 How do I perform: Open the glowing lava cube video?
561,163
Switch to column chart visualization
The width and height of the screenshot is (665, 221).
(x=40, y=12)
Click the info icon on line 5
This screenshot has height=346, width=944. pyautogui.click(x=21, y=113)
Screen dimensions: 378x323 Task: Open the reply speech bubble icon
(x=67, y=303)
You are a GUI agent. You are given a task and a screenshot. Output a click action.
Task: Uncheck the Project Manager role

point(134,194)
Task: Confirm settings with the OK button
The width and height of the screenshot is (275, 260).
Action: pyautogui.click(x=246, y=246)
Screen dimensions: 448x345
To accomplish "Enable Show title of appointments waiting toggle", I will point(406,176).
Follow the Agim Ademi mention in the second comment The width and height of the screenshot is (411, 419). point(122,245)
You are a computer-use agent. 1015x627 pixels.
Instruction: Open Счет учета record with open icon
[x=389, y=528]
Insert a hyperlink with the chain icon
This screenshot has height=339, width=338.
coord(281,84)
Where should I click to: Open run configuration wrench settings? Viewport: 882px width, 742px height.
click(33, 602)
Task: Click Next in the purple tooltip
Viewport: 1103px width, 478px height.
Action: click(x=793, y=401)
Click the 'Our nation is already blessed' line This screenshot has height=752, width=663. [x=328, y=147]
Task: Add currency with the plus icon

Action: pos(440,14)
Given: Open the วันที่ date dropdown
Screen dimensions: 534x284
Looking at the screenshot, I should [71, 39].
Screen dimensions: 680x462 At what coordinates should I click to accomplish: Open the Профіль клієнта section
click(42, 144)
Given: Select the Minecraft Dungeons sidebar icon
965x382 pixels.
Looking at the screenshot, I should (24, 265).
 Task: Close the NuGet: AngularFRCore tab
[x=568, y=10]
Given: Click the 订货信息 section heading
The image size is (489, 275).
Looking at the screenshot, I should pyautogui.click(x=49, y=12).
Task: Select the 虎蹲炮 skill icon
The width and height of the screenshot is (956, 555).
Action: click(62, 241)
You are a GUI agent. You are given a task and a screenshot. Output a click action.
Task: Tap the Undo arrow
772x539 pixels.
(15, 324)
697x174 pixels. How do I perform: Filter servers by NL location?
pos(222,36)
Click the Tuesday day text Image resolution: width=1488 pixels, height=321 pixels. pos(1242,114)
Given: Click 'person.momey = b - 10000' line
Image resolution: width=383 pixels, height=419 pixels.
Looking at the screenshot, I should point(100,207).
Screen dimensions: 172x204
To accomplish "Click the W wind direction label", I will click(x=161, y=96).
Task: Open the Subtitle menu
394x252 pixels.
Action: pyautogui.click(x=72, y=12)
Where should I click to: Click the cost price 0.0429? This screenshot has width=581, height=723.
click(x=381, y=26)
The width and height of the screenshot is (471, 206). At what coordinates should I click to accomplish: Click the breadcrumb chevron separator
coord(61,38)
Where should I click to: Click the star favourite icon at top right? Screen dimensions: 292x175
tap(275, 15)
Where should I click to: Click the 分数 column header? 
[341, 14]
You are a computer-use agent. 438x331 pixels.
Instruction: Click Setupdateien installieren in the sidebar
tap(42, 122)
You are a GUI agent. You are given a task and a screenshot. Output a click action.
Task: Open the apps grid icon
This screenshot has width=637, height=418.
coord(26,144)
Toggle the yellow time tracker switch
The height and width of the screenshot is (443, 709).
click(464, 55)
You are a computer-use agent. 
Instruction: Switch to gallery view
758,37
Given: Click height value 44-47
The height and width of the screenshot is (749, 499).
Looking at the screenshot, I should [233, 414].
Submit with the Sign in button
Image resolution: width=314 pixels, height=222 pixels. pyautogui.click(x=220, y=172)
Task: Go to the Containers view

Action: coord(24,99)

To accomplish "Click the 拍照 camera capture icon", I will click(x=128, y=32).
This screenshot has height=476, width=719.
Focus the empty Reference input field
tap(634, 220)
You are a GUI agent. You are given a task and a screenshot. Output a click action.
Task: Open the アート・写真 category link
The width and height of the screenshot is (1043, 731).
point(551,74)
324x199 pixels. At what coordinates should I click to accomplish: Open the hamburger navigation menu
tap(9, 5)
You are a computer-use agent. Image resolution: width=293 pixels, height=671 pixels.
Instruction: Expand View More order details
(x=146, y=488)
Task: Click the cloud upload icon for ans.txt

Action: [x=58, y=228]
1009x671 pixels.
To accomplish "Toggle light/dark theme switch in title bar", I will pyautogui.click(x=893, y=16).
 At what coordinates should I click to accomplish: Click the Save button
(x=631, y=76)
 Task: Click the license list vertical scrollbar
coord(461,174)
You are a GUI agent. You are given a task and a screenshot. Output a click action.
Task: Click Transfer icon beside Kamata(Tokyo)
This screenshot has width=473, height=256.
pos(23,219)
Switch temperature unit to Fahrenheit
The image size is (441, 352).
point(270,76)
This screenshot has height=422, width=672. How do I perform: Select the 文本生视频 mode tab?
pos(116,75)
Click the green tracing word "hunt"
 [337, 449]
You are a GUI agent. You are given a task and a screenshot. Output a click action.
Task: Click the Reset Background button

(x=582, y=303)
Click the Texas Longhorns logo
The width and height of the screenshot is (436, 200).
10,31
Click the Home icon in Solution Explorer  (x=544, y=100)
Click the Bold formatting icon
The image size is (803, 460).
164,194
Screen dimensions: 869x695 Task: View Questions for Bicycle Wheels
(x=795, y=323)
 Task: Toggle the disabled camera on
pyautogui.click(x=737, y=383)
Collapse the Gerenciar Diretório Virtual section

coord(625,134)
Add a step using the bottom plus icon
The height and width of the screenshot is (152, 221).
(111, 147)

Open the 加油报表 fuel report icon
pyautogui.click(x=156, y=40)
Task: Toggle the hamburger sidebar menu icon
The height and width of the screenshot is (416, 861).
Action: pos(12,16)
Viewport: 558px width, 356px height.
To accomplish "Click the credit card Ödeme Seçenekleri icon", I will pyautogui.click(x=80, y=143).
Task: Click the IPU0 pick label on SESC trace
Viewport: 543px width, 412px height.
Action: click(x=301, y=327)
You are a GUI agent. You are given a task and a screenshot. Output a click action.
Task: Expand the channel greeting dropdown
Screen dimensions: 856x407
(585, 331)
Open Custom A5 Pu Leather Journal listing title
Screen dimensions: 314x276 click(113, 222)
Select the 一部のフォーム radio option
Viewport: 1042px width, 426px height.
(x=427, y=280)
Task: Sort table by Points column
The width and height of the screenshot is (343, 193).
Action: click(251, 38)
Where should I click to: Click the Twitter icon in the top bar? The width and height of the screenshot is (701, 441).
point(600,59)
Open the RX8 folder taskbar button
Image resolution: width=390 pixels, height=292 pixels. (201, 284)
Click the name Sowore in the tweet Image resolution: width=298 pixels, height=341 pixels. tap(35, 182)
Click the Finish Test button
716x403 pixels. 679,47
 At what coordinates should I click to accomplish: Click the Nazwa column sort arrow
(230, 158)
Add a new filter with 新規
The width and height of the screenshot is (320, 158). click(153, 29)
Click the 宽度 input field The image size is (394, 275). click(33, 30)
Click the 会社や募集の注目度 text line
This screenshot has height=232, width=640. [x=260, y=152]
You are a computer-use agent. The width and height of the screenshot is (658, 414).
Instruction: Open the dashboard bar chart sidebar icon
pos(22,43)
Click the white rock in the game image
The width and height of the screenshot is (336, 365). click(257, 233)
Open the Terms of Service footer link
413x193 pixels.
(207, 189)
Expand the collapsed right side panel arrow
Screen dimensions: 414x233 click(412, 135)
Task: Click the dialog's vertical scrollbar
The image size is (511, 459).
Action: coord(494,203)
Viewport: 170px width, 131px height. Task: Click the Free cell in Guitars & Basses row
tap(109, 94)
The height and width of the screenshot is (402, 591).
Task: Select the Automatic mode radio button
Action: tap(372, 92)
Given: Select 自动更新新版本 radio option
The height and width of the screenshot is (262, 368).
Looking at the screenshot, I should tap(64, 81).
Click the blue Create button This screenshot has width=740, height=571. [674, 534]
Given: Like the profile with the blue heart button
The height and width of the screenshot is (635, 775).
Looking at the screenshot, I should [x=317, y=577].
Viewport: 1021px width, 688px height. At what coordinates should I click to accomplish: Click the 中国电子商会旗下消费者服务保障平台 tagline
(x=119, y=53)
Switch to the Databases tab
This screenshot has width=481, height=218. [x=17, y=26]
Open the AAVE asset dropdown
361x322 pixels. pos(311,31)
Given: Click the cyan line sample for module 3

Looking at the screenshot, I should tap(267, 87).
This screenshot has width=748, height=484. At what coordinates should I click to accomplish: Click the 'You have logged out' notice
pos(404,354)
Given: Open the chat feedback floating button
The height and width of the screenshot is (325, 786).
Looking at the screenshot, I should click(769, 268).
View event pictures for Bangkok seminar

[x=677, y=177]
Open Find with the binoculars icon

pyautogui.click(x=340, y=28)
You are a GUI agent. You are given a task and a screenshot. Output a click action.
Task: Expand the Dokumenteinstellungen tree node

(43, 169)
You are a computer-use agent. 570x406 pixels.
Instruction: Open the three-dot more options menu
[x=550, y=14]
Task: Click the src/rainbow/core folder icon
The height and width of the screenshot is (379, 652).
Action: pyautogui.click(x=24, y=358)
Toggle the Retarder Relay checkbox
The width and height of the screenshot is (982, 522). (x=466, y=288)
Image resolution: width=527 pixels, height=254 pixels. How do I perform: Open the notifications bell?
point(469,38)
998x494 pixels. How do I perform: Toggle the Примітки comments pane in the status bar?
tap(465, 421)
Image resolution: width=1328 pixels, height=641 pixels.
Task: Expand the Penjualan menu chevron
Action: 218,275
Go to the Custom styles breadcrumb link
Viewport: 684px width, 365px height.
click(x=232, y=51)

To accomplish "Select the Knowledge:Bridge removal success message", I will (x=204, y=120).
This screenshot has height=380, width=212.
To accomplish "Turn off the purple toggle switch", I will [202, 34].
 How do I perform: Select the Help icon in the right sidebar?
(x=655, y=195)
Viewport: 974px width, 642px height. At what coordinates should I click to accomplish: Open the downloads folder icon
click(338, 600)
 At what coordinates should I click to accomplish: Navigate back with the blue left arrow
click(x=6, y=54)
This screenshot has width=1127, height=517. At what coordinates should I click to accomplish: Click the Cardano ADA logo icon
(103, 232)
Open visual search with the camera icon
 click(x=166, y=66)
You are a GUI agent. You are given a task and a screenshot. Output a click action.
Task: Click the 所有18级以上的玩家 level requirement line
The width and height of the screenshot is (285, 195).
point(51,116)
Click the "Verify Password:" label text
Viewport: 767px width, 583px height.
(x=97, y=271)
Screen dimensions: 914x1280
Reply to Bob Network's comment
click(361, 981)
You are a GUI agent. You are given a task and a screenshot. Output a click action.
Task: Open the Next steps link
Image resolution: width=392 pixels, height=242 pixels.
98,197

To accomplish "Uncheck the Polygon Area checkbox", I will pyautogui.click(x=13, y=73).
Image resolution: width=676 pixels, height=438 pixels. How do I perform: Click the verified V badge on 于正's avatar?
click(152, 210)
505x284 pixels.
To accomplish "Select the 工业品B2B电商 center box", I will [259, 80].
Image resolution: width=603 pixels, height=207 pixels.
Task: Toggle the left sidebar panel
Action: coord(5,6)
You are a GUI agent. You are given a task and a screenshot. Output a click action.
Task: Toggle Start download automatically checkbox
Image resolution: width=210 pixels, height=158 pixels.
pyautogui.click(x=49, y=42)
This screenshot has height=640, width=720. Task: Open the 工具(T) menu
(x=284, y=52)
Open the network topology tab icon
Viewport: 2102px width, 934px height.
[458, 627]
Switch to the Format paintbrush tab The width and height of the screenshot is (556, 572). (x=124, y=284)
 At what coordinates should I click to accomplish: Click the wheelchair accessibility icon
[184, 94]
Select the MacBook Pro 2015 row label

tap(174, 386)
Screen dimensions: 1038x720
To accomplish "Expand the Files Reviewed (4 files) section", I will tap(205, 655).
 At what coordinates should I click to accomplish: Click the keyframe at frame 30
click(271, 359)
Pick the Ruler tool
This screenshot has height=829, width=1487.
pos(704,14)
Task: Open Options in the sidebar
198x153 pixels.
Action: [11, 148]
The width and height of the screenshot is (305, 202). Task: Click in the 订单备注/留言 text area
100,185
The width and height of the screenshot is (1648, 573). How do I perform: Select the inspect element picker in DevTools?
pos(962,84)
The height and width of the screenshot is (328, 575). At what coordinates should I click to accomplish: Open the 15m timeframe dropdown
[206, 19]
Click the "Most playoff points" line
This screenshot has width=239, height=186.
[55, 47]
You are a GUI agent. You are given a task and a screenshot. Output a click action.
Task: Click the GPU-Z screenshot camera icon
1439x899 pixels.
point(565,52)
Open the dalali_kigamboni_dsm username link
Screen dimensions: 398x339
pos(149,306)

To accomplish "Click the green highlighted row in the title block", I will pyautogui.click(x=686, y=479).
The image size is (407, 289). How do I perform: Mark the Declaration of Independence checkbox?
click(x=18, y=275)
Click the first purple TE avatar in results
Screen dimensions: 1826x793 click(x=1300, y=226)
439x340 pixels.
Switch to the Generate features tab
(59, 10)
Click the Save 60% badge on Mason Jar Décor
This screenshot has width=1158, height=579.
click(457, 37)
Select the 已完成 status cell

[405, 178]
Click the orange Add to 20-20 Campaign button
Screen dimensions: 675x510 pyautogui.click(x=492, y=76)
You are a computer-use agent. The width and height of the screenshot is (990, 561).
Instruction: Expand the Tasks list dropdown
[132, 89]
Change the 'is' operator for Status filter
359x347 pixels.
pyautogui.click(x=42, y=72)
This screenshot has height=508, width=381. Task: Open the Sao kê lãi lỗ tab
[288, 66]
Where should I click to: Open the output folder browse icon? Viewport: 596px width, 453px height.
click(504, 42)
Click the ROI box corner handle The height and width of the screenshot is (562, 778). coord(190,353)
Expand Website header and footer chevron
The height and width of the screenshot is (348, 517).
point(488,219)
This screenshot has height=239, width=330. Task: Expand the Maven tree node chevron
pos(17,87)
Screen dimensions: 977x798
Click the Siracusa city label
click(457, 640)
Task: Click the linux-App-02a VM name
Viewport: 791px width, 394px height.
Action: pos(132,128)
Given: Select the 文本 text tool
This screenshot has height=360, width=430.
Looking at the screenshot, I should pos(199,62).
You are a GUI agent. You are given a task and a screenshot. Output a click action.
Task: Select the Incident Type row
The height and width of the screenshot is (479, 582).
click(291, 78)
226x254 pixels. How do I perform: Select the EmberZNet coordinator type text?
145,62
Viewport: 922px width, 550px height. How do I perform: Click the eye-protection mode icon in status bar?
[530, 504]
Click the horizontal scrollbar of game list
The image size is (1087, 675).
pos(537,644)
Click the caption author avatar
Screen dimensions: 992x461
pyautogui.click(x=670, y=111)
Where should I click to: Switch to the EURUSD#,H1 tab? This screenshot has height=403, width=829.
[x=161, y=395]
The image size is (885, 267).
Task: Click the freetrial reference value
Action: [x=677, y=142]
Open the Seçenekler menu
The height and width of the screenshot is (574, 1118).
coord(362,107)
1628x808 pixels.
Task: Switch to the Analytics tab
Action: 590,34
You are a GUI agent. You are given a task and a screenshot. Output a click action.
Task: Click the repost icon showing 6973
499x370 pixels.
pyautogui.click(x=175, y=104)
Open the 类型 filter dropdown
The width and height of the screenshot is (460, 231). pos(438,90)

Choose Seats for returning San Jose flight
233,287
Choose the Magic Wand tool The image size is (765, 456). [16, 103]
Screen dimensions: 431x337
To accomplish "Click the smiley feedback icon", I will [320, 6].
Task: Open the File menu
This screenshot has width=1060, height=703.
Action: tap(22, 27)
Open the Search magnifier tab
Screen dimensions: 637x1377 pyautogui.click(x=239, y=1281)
────────────────
Find the lines in the data that include "computer", then copy each of them.

EXERCISE ANSWER:
You are a computer-use agent. 1015x627 pixels.
You are a computer-use agent. 438x331 pixels.
You are a computer-use agent. 
You are a computer-use agent. Image resolution: width=293 pixels, height=671 pixels.
You are a computer-use agent. The width and height of the screenshot is (658, 414).
You are a computer-use agent. 570x406 pixels.
You are a computer-use agent. The width and height of the screenshot is (990, 561).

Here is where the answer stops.